Friday, December 09, 2011

I am pretty sure that I am preaching to the choir.  At least, I hope that I am.

Another teenager, this time in Tennessee, killed himself in response to being bullied. It sounds terrible, but I am not particularly surprised.

This Daily Kos post contains two powerful videos.  The first, by a boy named Jonah Mowry, talks about the terrible pain of being bullied.  The second, equally moving, is from a bully who harassed Jonah, apologizing and explaining the origins of his bullying.

I know grown adults who as children literally lived in fear of their lives from bullies.  I know people whose lives were destroyed, who were forced to reconstruct their sense of self slowly, bit by bit, and who bear scars -- physical and psychological -- that will never go away.  People who were driven to the brink of suicide. People who today as grown adults struggle to cope with PTSD as a result of this trauma.

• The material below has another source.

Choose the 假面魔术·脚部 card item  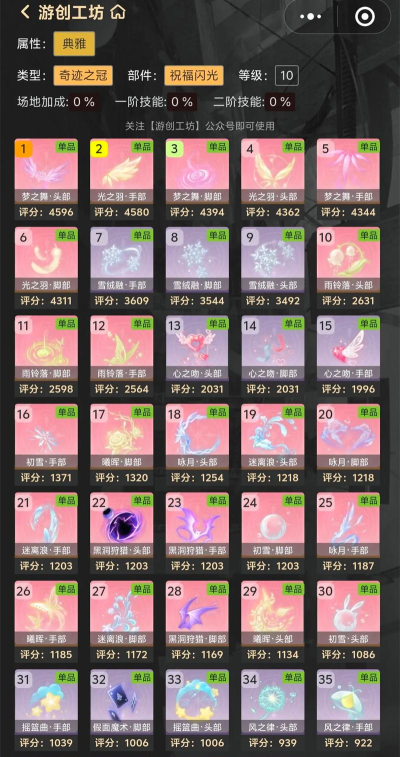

There is another, larger price to bullying.  Schoolyard bullies can turn into adults who commit violence.  Gay-bashers do not spring full-fledged into adulthood:  they are nurtured from a young age to hate and to use that hate to justify hurting others. Every man holding a "God Hates Fags" sign, who thinks that some African countries have the right idea when they jail or execute homosexuals, was once a boy who might have felt justified in torment he heaped upon others.

Violence begets violence.  Exclusion and hatred beget more exclusion and hatred.

As the Red-Headed Menace observed, sometimes the whole world is too much like middle-school.